The Employment Cost Index, the broadest measure of labor costs, rose 0.7 percent after increasing 0.3 percent in the first quarter, the Labor Department said on Thursday. That was the largest gain since the third quarter of 2008.
Economists polled by Reuters had forecast the employment cost index increasing 0.5 percent in the second quarter.
It is one of Federal Reserve Chair Janet Yellen’s favorite labor market gauges and is being closely watched for clues on the timing of the first interest rate increase from the U.S. central bank.
Growing anecdotal evidence of companies raising wages has left economists expecting the employment cost index to start rising significantly sometime in the second half of 2014.
In the 12 months through June, labor costs rose 2.0 percent. They had advanced 1.8 percent in the 12 months through March.

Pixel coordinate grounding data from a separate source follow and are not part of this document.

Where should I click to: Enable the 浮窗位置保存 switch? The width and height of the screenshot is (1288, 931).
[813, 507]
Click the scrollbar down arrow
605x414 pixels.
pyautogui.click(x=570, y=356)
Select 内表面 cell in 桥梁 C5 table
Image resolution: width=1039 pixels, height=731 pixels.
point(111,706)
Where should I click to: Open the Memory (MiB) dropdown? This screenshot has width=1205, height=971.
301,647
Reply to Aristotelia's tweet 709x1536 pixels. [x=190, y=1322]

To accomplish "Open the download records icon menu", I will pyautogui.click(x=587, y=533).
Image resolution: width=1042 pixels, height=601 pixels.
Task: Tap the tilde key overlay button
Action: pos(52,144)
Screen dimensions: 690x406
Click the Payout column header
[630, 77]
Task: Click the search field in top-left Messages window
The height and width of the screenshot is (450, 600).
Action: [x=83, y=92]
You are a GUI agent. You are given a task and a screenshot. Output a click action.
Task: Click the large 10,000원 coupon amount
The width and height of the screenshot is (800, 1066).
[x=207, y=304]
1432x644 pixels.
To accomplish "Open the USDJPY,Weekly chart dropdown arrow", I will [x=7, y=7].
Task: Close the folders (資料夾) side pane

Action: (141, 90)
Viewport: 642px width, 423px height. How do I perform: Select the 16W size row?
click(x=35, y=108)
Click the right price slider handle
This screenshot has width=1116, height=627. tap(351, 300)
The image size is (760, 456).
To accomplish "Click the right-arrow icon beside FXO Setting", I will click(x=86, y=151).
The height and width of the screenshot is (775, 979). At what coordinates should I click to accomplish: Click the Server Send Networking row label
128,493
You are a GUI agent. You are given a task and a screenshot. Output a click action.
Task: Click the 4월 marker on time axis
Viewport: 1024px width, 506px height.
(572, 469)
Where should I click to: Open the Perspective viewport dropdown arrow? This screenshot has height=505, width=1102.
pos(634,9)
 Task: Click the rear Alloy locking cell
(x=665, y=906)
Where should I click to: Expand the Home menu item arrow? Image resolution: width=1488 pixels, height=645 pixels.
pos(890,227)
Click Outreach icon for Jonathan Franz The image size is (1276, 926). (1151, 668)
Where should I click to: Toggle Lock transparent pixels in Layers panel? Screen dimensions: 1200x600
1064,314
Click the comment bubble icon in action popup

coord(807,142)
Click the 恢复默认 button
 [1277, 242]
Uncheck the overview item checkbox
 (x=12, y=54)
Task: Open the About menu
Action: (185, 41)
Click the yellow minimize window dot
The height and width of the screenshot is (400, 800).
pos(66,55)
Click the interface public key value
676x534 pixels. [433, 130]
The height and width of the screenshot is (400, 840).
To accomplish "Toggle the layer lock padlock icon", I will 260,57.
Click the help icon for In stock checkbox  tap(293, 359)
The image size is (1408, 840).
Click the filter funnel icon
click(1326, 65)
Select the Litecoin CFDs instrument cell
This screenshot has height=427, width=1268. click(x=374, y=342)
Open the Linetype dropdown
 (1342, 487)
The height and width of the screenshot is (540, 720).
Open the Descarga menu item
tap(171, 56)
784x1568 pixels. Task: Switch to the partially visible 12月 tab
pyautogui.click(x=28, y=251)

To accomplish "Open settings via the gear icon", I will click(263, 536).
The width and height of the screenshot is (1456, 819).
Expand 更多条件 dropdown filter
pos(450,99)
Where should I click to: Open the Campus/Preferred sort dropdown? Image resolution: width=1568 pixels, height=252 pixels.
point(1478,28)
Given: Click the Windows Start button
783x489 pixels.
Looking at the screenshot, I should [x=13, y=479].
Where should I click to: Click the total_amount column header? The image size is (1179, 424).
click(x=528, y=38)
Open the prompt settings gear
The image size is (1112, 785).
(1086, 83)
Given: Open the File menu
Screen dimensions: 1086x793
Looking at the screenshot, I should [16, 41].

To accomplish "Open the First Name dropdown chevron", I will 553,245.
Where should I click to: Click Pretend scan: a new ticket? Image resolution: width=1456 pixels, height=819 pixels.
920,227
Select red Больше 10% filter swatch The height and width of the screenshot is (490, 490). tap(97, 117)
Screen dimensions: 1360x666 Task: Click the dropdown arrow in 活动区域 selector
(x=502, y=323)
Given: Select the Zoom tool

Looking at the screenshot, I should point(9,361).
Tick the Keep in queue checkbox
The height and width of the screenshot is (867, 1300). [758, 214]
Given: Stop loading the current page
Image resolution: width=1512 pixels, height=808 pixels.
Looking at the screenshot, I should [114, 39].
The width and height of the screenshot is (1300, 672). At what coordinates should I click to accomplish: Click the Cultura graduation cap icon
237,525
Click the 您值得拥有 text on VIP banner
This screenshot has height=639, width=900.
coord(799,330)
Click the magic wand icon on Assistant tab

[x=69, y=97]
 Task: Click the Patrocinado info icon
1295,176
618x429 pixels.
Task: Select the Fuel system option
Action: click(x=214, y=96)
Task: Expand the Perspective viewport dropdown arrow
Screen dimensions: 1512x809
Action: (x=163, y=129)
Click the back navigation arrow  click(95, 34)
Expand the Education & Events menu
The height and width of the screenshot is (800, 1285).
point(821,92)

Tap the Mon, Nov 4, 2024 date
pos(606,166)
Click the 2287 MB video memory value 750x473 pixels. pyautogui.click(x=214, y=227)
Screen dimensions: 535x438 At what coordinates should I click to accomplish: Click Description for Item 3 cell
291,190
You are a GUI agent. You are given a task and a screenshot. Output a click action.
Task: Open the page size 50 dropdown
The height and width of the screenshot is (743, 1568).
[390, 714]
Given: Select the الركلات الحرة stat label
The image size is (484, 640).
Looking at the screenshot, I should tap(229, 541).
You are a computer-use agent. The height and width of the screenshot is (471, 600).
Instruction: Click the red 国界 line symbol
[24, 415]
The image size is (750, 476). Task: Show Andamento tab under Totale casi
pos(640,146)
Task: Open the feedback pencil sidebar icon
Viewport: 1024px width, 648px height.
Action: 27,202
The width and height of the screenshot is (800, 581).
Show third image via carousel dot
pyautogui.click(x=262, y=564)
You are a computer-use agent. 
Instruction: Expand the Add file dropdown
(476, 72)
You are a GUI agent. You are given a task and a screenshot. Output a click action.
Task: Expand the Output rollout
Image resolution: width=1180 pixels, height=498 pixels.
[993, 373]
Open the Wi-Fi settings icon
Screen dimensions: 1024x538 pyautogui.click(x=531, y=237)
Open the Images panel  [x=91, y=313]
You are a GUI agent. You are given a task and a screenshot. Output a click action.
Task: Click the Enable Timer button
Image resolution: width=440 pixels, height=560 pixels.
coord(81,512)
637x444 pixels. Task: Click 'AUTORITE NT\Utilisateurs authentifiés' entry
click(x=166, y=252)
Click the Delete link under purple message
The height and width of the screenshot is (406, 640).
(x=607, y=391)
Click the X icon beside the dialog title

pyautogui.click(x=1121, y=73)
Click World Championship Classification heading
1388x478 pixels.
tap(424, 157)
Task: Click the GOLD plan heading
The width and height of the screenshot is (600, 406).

Wages and salaries, which account for 70 percent of employment costs, increased 0.6 percent in the second quarter. That was the largest gain since the third quarter of 2008 and followed a 0.3 percent rise in the first quarter.
Wages and salaries were up 1.8 percent in the 12 months through June after rising 1.6 percent in the 12 months through March. Benefit costs jumped 1.0 percent in the April-June period, the largest increase since the second quarter of 2011, likely reflecting expanded health insurance coverage.
Benefits had gained 0.4 percent in the first quarter. They increased 2.5 percent in the 12 months through June after rising 2.1 percent in the 12 months through March. (Reporting By Lucia Mutikani; Editing by Andrea Ricci)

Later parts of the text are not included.